Lily of the valley (Convallaria majalis) is not a true lily; It actually belongs to the asparagus family, although its foliage is reminiscent of lilies. Medium green leaves, about 5 to 10 inches long and 1 to 3 inches wide, arching from the center of a clump. Dainty, fragrant, white flowers rise on long stalks from clusters of leaves in spring, and orange-red berries appear later in fall when different cultivars are planted for cross-pollination. Don’t be fooled by the delicate appearance of the bell-shaped flowers of the lily of the valley. This is a hardy ground cover that will gradually but persistently spread to form dense colonies.
Lily of the valley can be planted by root divisions, potted plants, or seeds in the fall, although spring planting is also acceptable. It is considered invasive in much of the Midwest and Northeast, where planting may be strongly discouraged or even banned.
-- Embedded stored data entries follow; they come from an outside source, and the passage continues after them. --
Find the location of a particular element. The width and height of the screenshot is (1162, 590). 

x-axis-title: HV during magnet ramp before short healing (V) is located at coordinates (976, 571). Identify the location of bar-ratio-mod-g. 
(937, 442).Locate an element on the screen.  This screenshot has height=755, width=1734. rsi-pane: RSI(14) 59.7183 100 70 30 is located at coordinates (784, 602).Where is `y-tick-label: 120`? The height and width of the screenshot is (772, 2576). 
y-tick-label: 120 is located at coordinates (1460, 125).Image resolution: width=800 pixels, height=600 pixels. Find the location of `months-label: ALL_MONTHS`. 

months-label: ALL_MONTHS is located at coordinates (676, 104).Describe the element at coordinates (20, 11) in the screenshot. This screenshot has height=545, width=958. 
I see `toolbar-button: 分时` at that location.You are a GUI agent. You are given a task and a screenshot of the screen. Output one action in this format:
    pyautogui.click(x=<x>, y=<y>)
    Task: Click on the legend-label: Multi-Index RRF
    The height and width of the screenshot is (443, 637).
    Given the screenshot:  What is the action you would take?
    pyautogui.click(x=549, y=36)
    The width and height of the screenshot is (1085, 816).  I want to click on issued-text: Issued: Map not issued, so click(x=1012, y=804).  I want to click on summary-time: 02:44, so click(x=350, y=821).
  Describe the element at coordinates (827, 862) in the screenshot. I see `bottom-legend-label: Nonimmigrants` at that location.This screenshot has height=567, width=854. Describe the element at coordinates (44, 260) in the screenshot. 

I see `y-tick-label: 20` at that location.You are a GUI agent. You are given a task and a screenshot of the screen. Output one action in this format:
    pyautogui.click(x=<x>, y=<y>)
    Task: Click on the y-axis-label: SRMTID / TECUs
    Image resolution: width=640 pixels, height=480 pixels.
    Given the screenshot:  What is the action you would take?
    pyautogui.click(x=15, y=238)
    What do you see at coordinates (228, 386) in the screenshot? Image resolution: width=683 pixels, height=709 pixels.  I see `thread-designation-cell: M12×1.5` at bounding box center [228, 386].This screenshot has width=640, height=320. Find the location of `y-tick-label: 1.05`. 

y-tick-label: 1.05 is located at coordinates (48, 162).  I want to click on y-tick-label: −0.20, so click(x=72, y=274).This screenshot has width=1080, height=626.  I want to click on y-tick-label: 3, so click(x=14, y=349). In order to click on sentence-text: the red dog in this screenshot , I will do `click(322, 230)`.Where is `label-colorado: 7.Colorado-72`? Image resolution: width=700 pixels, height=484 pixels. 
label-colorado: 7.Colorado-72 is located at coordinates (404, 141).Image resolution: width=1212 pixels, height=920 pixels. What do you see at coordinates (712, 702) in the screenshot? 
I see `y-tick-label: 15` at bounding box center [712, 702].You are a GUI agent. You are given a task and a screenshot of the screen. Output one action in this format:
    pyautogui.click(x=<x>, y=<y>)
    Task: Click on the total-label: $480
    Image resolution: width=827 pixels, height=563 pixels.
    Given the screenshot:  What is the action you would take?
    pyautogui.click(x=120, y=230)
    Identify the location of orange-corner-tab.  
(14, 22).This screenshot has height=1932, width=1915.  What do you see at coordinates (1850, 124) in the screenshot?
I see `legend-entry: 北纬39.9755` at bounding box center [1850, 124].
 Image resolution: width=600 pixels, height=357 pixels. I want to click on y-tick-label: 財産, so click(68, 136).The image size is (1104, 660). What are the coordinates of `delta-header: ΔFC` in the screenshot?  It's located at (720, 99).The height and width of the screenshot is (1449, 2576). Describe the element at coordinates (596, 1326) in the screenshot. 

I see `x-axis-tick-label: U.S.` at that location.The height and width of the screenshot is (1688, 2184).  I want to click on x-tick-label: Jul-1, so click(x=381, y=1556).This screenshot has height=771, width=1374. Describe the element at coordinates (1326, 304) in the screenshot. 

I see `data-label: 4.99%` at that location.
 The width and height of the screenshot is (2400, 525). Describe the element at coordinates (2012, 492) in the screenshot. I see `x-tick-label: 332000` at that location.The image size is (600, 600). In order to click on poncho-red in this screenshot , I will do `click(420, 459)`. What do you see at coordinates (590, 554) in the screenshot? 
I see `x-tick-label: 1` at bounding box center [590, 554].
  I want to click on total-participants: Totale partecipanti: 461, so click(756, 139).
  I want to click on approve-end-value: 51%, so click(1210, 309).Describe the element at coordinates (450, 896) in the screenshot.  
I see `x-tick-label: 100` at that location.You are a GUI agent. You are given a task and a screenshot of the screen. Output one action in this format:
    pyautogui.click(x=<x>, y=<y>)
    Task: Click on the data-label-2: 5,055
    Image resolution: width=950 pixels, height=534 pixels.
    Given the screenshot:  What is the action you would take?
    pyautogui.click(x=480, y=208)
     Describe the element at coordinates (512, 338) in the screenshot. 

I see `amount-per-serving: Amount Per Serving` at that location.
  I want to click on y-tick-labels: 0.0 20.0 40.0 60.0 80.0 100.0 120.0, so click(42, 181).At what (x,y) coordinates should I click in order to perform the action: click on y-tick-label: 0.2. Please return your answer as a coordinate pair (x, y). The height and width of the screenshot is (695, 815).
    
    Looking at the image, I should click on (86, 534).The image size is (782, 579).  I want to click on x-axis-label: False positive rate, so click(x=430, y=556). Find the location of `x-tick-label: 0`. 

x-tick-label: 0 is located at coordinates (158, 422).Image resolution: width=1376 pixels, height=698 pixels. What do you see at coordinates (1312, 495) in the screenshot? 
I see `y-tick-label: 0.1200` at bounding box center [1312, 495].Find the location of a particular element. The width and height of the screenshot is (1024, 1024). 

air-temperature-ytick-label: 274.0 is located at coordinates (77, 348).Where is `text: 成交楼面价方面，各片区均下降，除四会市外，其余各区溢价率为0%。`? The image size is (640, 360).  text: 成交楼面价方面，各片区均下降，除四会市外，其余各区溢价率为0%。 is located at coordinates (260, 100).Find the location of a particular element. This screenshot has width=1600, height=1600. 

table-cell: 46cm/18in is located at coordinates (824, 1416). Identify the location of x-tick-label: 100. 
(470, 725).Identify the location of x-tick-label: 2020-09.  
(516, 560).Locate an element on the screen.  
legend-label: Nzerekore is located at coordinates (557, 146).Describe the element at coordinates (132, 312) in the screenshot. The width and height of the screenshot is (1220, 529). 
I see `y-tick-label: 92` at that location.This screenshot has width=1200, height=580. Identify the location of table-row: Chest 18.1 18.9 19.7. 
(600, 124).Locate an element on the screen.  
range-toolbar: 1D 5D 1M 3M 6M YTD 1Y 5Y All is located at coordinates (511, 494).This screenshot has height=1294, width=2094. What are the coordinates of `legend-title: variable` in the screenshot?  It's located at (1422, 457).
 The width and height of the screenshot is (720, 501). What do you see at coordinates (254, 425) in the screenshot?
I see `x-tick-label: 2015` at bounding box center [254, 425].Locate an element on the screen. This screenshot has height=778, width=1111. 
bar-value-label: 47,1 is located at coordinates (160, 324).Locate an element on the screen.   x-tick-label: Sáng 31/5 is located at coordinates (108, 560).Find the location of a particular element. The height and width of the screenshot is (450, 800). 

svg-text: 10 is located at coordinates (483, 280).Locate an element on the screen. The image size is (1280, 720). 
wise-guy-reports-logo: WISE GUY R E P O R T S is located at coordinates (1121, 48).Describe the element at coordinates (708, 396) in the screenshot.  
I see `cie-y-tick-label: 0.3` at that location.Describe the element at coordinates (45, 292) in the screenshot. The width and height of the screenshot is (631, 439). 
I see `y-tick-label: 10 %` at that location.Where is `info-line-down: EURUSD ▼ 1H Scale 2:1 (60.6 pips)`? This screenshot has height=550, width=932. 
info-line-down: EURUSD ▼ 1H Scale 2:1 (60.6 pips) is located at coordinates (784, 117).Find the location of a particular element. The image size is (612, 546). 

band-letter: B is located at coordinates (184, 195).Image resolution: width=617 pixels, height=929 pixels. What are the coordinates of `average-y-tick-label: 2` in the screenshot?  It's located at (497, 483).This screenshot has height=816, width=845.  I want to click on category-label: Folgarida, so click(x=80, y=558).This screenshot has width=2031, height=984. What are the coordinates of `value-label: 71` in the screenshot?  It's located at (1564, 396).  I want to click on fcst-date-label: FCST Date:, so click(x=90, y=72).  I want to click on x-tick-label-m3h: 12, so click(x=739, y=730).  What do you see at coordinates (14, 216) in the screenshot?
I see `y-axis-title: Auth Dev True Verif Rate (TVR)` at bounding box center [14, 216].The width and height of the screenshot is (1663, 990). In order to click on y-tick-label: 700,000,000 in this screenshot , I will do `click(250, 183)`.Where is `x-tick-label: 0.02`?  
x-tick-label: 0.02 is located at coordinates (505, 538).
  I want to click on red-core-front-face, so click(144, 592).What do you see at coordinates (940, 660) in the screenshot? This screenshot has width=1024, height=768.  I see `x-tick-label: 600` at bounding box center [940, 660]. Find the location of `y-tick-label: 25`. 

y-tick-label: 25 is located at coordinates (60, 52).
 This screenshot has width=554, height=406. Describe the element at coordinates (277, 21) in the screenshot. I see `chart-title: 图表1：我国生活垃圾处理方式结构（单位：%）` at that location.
Be aware that lily of the valley is toxic to humans, as well as dogs, cats and horses.2 It contains glycosides and saponins that can cause heart problems and indigestion if large amounts are eaten. The consumption of the berries by children is the most common cause of poisoning, deaths are possible.
Lily of the valley care
Lily of the valley will grow vigorously in almost any location with some shade. In fact, gardeners often use it under trees where many other plants don’t grow because of the shade. Plant the rhizomes about 6 inches apart, with the growth buds buried about 1/2 inch deep.
This plant needs little attention to thrive once established. It is a long-lived plant that does not suffer from serious pest or disease problems. Plan to water during dry periods. Even when flowering has shrunk on older plants, it is beneficial to dig up and divide them to refresh their growth.
Plant lilies of the valley in partial sun to full shade. Direct morning sun is fine, but the plant needs protection from the harsh afternoon sun. And if you live in a warmer part of the growing zones, full shade is best.
Lily of the valley prefers organically rich soil with good drainage. But it can grow in a range of soil types, including clay soil. It likes an acidic to neutral soil pH, but also tolerates slightly alkaline soils.
This plant prefers consistently moist but not soggy soil. Water whenever the soil begins to dry out due to lack of rain and/or hot weather. Too dry soil hinders the growth and flowering of the plant.
temperature and humidity
Lily of the valley prefers mild conditions with average humidity. Temperatures between 60 and 70 degrees Fahrenheit are best. The plant does not do well in dry, hot climates. And even in mild climates, it could die off during the hottest summer months. This usually won’t kill the plant; it generally returns the following spring.
Lily of the valley does not usually need fertilizer unless you have poor soil. If your soil is lacking in nutrients, you can add a slow-release granular fertilizer in the spring. Follow product label directions for amount to use.